Where does the word "March" occur in the material? Copy each line that has it.

• **DATA SUPPLIED**:
________________________

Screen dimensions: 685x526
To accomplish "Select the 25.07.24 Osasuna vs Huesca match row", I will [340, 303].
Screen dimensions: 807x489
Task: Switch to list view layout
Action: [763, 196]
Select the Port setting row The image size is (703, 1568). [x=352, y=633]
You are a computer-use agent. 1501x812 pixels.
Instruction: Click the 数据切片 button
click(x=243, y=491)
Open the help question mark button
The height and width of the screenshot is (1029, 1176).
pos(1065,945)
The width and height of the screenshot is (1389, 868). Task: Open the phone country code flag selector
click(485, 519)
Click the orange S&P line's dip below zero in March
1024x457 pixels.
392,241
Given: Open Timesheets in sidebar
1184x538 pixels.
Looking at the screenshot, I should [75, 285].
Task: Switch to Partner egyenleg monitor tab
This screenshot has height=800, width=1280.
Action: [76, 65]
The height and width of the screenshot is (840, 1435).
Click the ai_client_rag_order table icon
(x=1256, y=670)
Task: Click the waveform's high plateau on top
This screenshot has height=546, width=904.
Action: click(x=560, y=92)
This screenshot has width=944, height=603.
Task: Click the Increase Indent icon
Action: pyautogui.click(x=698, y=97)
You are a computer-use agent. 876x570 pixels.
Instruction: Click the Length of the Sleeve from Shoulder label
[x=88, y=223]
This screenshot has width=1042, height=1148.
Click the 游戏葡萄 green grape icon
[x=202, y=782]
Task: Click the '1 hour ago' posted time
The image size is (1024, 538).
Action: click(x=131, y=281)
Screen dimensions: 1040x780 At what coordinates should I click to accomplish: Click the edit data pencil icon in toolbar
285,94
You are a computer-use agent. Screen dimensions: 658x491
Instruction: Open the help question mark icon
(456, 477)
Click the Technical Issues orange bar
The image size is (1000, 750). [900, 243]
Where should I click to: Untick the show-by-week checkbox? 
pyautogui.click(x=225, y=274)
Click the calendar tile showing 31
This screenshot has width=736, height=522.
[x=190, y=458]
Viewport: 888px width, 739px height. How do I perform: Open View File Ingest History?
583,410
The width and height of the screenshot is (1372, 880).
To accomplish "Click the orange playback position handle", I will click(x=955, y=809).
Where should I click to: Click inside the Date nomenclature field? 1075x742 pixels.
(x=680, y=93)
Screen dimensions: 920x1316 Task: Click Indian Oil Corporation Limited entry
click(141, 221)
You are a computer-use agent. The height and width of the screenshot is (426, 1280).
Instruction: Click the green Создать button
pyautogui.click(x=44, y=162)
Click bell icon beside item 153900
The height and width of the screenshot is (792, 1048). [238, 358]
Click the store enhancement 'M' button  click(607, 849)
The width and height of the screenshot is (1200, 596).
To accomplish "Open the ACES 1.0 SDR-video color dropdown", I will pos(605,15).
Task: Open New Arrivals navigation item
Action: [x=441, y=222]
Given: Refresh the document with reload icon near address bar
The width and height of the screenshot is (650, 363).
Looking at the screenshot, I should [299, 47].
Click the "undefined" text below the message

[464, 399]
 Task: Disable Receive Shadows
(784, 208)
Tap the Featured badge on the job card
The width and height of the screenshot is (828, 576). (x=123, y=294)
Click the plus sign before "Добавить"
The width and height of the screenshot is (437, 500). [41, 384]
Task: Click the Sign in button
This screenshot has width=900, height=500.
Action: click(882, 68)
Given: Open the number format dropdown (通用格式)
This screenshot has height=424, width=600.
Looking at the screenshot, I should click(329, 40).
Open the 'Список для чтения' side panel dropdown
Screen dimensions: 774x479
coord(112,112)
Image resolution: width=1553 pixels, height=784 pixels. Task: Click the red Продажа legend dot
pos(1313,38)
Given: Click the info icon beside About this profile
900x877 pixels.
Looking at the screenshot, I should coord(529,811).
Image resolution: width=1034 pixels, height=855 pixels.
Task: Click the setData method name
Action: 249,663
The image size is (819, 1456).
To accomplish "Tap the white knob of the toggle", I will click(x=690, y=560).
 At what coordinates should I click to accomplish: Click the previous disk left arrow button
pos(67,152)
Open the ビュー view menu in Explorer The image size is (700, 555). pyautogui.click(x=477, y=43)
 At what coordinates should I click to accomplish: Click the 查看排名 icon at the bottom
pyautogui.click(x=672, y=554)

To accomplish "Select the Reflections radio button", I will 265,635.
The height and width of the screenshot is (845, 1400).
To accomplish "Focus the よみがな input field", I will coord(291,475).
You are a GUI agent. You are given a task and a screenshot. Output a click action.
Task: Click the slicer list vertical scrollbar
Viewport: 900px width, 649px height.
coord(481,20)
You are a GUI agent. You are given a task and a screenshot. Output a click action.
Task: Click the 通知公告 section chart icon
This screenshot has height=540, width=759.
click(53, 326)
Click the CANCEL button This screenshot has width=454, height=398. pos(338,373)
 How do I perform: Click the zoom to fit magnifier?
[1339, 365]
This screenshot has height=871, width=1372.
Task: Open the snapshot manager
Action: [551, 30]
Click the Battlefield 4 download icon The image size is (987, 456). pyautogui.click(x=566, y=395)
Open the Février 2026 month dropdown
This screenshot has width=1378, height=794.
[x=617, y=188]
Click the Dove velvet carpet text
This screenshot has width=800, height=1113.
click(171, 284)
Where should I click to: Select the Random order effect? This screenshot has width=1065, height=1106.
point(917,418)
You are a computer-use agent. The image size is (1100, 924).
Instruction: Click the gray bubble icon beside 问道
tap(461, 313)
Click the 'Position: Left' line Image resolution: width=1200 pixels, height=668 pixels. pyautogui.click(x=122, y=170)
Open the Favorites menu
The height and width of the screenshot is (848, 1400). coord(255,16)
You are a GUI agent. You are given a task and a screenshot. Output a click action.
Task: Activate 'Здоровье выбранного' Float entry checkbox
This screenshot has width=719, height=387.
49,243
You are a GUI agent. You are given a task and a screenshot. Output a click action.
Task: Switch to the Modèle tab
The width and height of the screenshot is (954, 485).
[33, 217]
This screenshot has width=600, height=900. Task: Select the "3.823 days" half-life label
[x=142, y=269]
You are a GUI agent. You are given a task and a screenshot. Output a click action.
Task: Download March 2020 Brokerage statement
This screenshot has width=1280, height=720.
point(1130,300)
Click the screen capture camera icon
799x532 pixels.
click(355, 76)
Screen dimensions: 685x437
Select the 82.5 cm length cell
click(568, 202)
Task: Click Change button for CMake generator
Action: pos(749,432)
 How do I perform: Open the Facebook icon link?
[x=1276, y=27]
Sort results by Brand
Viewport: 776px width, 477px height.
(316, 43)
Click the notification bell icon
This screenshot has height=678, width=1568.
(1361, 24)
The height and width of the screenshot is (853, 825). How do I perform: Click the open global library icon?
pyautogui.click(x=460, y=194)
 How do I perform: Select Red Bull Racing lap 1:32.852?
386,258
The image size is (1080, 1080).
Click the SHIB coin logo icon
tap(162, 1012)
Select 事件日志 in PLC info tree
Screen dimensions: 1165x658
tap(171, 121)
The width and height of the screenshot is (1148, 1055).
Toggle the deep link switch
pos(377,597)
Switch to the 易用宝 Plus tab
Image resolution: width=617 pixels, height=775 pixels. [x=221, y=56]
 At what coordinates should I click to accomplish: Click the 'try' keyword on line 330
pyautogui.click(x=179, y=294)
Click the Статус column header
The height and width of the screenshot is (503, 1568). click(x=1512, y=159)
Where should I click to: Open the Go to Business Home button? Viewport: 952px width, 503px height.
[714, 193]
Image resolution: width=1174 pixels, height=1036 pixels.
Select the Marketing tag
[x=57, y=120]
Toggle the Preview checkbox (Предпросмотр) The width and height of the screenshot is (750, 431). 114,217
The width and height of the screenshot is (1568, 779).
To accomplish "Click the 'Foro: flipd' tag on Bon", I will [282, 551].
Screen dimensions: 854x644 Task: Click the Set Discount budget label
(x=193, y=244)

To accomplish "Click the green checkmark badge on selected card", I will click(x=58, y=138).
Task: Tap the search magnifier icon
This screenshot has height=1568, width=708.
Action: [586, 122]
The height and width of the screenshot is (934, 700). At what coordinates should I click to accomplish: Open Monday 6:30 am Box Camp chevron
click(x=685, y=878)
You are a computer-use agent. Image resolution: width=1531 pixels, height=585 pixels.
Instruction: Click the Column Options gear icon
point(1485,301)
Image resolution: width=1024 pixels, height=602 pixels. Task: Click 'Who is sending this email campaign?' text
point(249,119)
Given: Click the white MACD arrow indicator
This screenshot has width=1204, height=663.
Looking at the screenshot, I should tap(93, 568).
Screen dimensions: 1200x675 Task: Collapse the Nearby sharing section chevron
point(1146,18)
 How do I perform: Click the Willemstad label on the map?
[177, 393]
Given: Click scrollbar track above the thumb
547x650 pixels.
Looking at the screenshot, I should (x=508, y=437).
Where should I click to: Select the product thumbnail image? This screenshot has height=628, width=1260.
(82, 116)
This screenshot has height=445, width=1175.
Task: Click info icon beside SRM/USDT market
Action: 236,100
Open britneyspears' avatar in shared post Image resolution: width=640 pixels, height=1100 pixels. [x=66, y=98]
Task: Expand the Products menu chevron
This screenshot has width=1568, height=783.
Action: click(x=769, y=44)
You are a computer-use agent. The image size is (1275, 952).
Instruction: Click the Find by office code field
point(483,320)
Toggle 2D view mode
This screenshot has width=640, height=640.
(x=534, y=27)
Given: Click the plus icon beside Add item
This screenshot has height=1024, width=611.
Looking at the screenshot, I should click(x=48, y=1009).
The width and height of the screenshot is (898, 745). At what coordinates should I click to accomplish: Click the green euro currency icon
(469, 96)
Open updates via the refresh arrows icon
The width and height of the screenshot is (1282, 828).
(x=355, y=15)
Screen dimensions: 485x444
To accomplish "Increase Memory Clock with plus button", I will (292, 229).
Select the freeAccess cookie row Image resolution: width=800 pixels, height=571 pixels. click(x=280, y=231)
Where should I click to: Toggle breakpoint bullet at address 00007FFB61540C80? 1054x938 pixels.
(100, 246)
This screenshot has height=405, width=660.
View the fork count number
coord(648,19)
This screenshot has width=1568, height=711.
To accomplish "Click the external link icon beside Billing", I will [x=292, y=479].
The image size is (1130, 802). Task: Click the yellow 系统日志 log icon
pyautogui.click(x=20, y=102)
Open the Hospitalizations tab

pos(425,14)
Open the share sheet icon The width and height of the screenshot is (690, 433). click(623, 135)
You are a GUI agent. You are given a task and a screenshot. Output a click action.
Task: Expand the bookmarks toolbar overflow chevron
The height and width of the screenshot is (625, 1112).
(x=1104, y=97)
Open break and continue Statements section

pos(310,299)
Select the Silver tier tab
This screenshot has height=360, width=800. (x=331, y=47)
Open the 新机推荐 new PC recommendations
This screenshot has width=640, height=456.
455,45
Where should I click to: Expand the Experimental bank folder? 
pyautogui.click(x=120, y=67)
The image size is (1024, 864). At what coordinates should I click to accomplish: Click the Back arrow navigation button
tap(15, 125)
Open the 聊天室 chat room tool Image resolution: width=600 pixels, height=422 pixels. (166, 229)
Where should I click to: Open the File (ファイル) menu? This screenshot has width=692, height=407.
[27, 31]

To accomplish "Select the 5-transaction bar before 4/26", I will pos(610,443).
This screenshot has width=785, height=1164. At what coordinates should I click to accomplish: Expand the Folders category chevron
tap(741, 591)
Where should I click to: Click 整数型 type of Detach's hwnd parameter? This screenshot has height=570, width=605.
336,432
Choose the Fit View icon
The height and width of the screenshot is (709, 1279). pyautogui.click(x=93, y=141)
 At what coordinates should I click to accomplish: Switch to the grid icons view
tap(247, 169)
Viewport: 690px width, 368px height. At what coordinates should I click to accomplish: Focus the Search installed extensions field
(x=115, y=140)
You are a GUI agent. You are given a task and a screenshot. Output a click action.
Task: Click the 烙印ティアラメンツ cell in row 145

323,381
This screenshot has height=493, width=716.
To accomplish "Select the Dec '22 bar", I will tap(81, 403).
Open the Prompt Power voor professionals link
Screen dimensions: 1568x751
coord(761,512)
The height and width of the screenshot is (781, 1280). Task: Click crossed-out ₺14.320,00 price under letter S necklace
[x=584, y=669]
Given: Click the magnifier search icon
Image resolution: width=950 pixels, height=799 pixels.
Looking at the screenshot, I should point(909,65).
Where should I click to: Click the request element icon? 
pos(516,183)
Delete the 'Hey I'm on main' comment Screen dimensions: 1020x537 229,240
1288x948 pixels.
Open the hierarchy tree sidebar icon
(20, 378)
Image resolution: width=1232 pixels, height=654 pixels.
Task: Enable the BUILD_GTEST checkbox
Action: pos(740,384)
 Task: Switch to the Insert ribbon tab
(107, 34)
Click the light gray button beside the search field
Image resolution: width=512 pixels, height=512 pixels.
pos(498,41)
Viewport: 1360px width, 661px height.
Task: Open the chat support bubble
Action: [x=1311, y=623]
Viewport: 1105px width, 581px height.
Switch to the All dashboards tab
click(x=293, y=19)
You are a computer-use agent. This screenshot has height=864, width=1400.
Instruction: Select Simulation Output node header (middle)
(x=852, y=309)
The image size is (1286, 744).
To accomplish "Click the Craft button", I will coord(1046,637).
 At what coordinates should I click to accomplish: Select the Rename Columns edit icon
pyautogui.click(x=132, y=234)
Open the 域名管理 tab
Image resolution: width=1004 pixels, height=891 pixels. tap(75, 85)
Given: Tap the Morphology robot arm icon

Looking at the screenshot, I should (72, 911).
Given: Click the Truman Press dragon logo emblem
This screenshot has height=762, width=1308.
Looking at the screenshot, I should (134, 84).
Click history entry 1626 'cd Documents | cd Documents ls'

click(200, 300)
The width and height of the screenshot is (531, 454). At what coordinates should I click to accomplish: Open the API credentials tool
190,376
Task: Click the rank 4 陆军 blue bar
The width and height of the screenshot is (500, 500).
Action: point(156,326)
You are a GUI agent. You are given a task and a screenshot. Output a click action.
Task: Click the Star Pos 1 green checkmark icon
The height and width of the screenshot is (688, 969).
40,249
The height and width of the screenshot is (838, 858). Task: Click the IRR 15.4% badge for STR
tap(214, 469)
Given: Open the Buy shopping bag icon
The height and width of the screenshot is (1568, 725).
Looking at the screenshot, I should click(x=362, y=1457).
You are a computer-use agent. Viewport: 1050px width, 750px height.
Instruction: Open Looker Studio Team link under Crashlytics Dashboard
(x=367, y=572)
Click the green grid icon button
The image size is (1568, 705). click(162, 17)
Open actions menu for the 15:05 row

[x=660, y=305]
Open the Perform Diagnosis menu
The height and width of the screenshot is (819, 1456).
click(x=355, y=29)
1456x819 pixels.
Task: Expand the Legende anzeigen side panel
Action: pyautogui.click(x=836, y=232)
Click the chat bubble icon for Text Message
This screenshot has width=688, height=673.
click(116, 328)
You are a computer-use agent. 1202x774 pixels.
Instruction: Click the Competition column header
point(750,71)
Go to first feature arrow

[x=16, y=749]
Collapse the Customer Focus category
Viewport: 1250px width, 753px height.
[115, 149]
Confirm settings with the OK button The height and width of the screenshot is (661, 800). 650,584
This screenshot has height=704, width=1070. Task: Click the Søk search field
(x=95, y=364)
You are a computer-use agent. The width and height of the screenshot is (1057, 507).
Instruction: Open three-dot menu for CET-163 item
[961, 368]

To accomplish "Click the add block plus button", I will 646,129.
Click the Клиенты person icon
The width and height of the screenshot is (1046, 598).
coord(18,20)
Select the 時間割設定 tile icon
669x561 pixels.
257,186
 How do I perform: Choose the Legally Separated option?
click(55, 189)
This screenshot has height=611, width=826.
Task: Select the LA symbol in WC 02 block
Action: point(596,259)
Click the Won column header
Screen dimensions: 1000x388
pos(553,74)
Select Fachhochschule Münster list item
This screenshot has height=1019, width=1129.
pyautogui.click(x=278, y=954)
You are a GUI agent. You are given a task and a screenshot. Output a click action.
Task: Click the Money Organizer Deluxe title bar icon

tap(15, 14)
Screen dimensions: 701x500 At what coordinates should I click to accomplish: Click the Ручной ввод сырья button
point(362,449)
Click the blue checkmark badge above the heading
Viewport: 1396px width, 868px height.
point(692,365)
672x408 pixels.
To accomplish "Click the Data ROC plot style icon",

________________________

• **FINISHED TASK**:
Click the orange S&P line's dip below zero in March
Task: Download March 2020 Brokerage statement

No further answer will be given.